Dane od pracowników z Czarnobyla łączą białaczkę z promieniowaniem

Kategoria Aktualności Środowisko | October 20, 2021 21:40

gpjt/CC BY-SA 2.0

Minęło ponad 20 lat od wybuchu w Czarnobylu, który rozrzucił tony radioaktywnych szczątków i wymagał zbudowania sarkofagu, aby na zawsze pogrzebać szczątki miejsca wypadku.

Czarnobyl oferuje nowe spojrzenie na narażenie na promieniowanie

Po eksplozji sprowadzono pół miliona robotników, aby posprzątać i zbudować hermetyczną strukturę, która była wymagana do kontrolowania dalszych szkód spowodowanych stopieniem się elektrowni jądrowej. Tak duża liczba pracowników była wymagana ze względu na ciągłą rotację, ponieważ ekipy sprzątające osiągały limit dawki promieniowania, czasami już po kilku godzinach pracy. Ta populacja reprezentuje wielu ludzi, którzy byli narażeni na promieniowanie o umiarkowanym natężeniu – to znaczy więcej niż mógłbyś chcą być narażeni, ale znacznie mniej niż poprzednie populacje próbek, takie jak ocaleni z bomb atomowych w Hiroszimie i Nagasaki. Nasze obecne standardy dotyczące „bezpiecznych” limitów promieniowanie narażenie pochodzą z badań tak bardzo narażonych osób. Naukowcy muszą ekstrapolować wstecz od wyników wysokiego narażenia, aby odgadnąć ryzyko niskiego narażenia. Powoduje to wysoki stopień niepewności i nie uwzględnia różnic w reakcjach organizmu na niskie narażenia, co może powodować uszkadzają na tyle powoli, że własne systemy naszego organizmu mogą dokonywać napraw w celu zminimalizowania ryzyka – w przeciwieństwie do wysokich dawek, które przytłaczają naszą reakcję odpowiedzi. Promienie gamma i neutronowe pochodzące z eksplozji bomby atomowej również zakłócają badania z udziałem osób, które przeżyły bomby.
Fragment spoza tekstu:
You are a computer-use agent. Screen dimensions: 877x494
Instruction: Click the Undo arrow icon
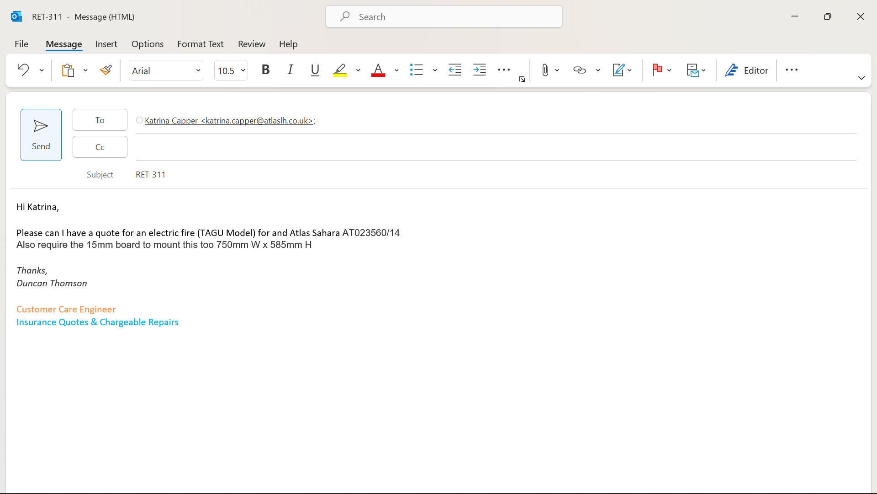click(23, 70)
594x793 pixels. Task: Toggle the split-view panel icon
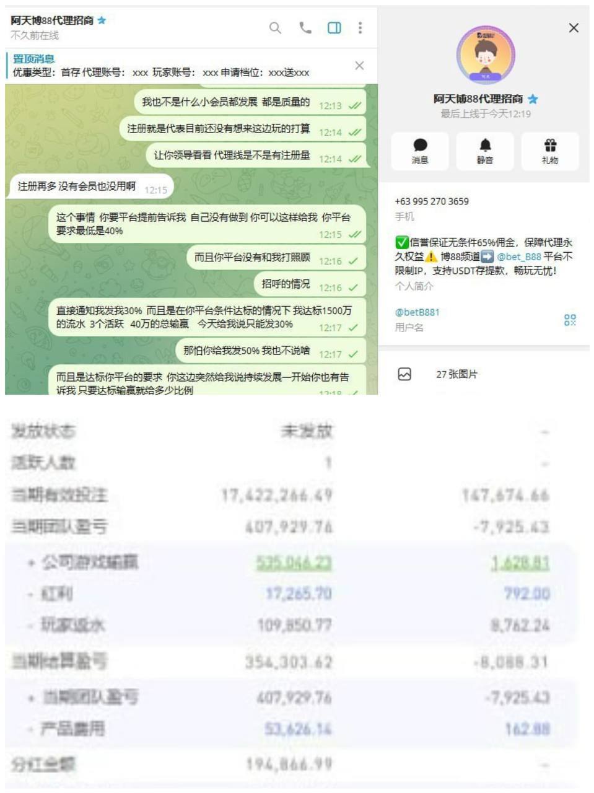click(334, 28)
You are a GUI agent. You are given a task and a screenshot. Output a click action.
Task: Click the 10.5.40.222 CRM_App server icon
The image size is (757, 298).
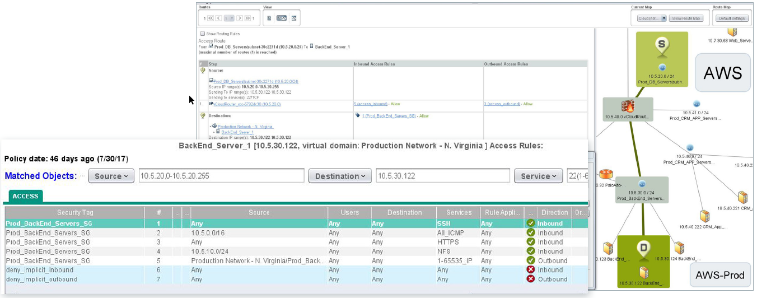[705, 216]
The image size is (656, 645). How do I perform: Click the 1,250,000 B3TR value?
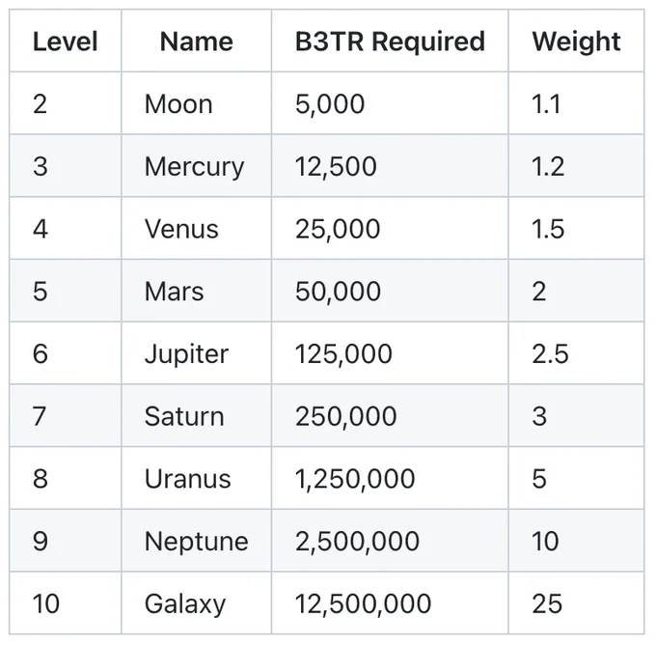click(x=355, y=479)
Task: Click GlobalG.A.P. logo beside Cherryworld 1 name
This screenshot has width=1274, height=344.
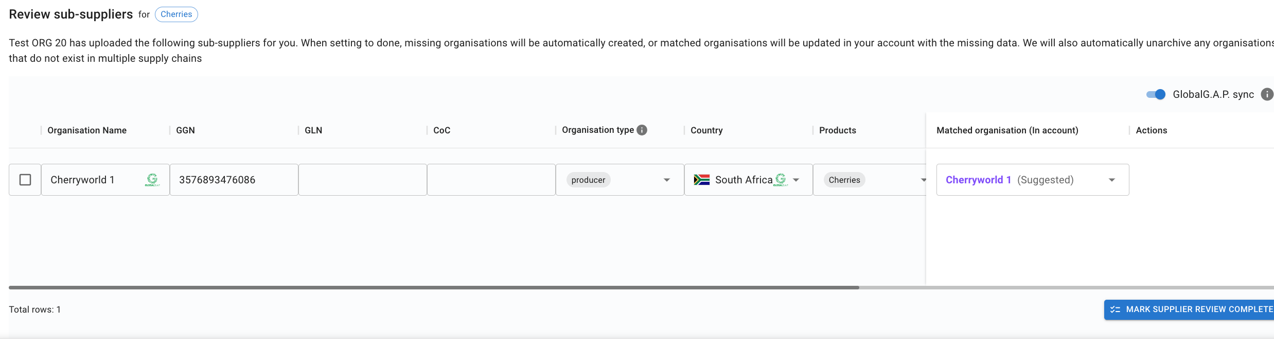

Badanie prowadzone przez dr n. med. Lydię Zabłocką, profesora nadzwyczajnego epidemiologii i biostatystyki UCSF następnie 111 000 ukraińskich pracowników z ekip sprzątających w Czarnobylu. Zabłotska ma nadzieję, że dane z tego badania mogą posłużyć do lepszego oszacowania skutków niskiego poziomu promieniowania narażenie — rodzaj narażenia dotyczący górników, pracowników jądrowych i być może osób poddawanych dużej liczbie zabiegów medycznych testy diagnostyczne. Podkreśla:

Niskie dawki promieniowania są ważne... Chcemy podnieść świadomość tego.

Przewlekła białaczka limfocytowa – niespodzianka

Naukowcy od dawna wiedzą, że narażenie na promieniowanie zwiększa ryzyko białaczki poprzez wnikanie do organizmu i uszkadzanie DNA w szpiku kostnym. Szacują, że 16% przypadków białaczki zdiagnozowanej w badaniu pracowników można przypisać narażeniu na Czarnobyl (tj. reprezentują zwiększone ryzyko w porównaniu z populacją ogólną).
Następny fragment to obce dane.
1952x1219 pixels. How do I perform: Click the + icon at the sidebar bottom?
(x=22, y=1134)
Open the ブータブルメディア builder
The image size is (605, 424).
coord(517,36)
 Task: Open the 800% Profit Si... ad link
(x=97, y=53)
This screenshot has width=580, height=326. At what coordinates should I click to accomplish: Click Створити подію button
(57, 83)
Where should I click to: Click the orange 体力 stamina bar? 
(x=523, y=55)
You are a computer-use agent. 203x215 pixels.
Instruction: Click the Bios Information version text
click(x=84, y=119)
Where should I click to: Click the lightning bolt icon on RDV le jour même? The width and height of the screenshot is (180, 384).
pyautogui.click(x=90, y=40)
Jednak zespół badający pracowników z Czarnobyla był zaskoczony, że zauważył znaczny wzrost przypadków przewlekłej białaczki limfocytowej (CLL). U osób, które przeżyły Hiroszimę i nie stwierdzono zwiększonego ryzyka przewlekłej białaczki limfocytowej Nagasaki i niektórzy naukowcy kwestionowali, czy istnieje jakikolwiek związek między promieniowaniem a tego typu białaczka. Ale Japończycy są z natury mniej podatni na CLL, co stanowi tylko 3% przypadków białaczki w Japonii, ale powoduje jedną trzecią przypadków w USA i 40% przypadków na Ukrainie.
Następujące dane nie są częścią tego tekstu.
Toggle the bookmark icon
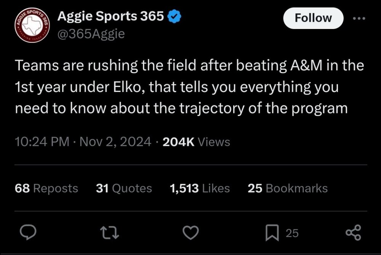tap(272, 232)
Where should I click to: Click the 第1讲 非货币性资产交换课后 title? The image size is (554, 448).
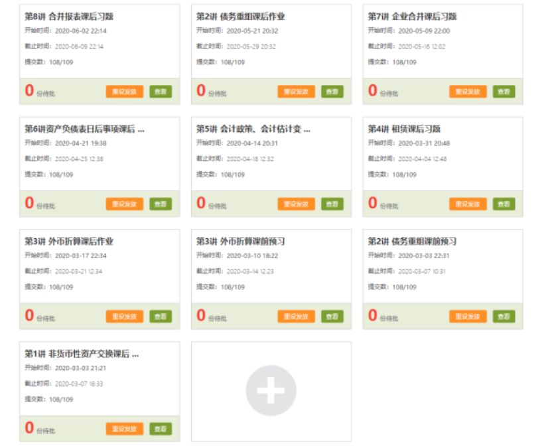(x=82, y=354)
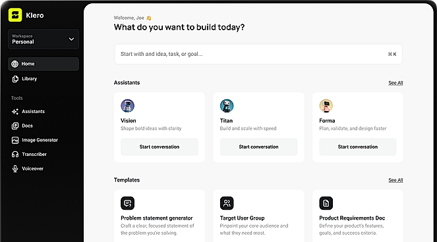Open the Target User Group template icon

pos(227,203)
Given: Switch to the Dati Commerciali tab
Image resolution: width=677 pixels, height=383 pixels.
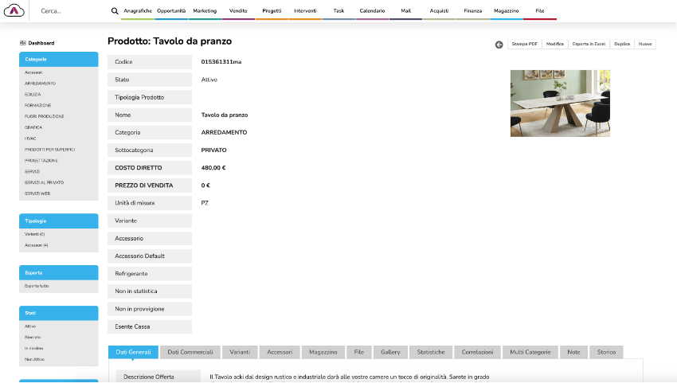Looking at the screenshot, I should pos(190,352).
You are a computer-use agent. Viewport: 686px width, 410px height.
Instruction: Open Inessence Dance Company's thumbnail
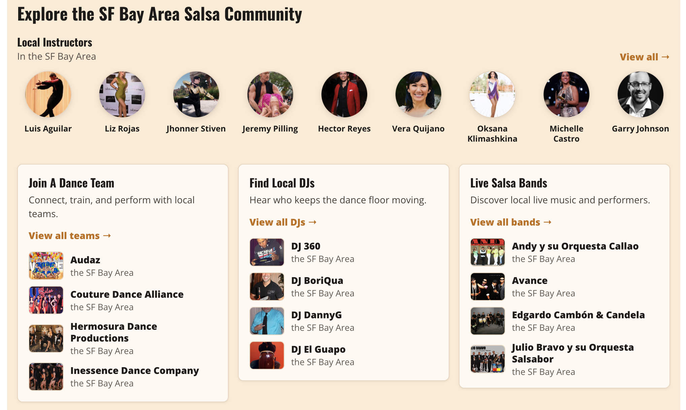[46, 377]
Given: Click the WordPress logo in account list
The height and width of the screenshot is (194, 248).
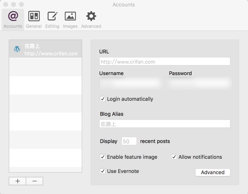Looking at the screenshot, I should point(17,49).
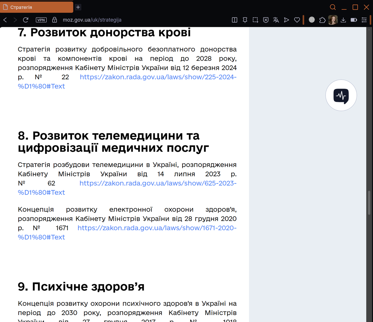Open the split-screen tiling icon
This screenshot has height=322, width=373.
pos(234,20)
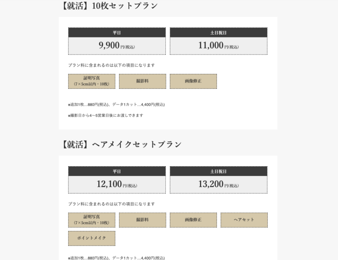Click 撮影料 tag in ヘアメイクセットプラン

point(142,220)
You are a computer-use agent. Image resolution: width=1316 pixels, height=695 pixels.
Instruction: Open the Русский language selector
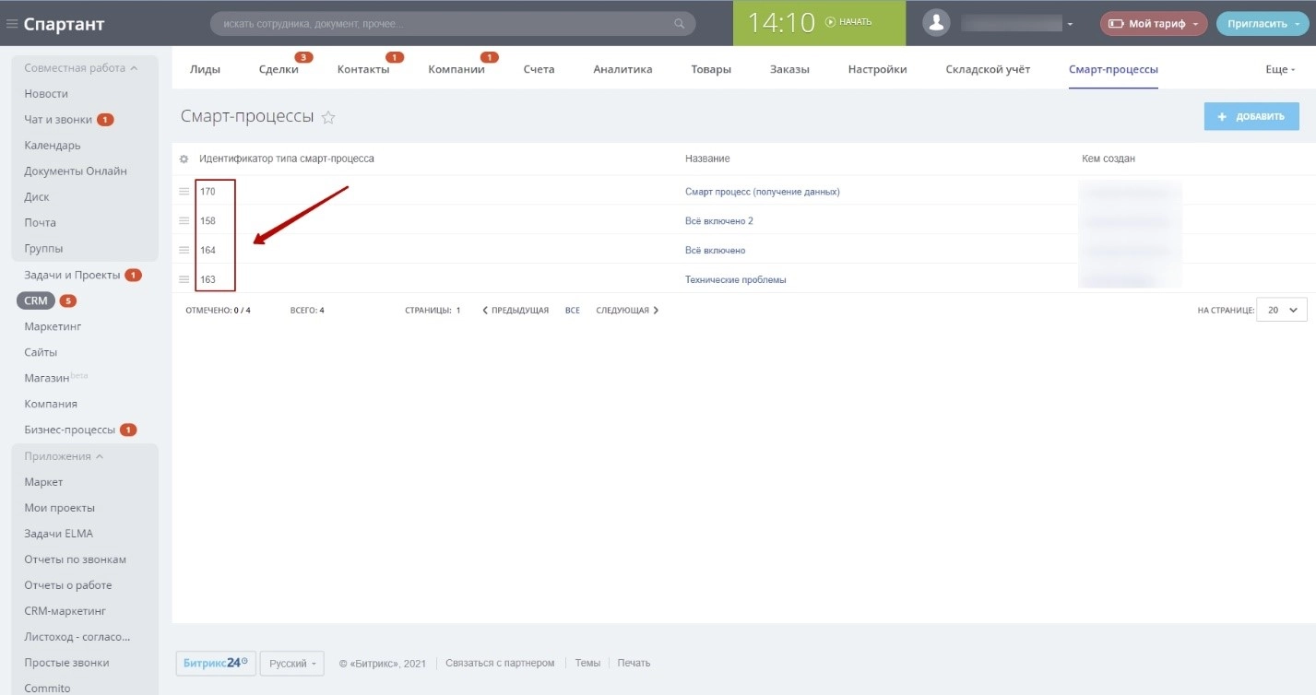pos(291,664)

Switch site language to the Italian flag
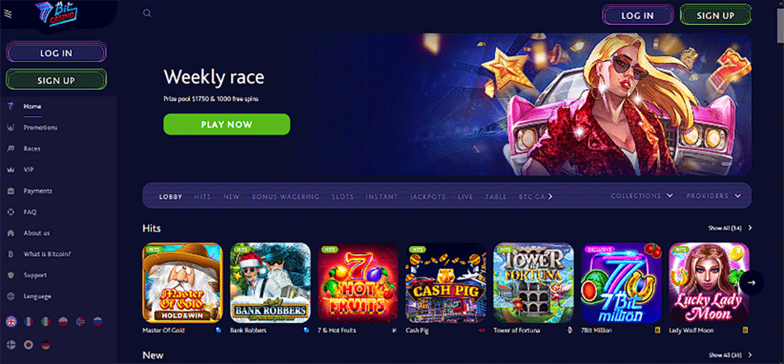point(45,322)
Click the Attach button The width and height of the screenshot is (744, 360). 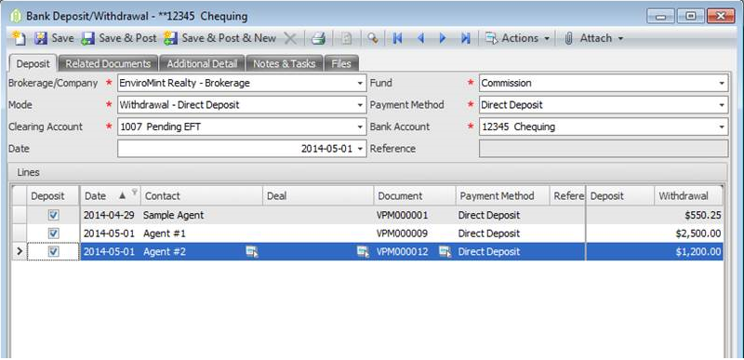(593, 38)
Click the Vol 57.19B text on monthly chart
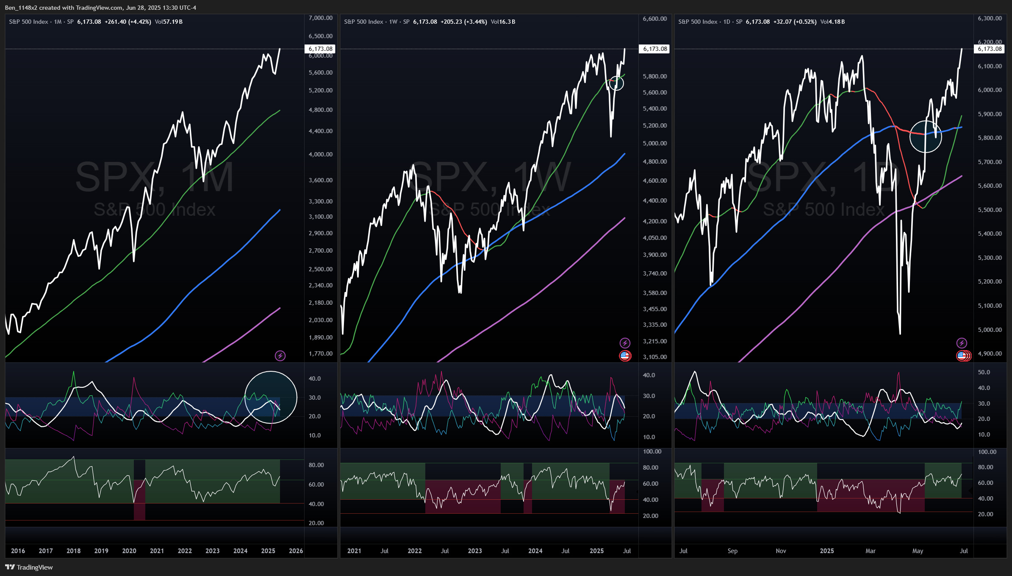 tap(169, 22)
Ogólnie rzecz biorąc, należy zauważyć, że w ciągu 20 lat badania zdiagnozowano tylko 137 przypadków białaczki, co stanowi niewielki odsetek w porównaniu do liczba zaangażowanych pracowników, ale nadal znacznie powyżej 1 na milion przypadków zachorowań, które są zwykle celem, gdy „bezpieczne” poziomy narażenia są określony.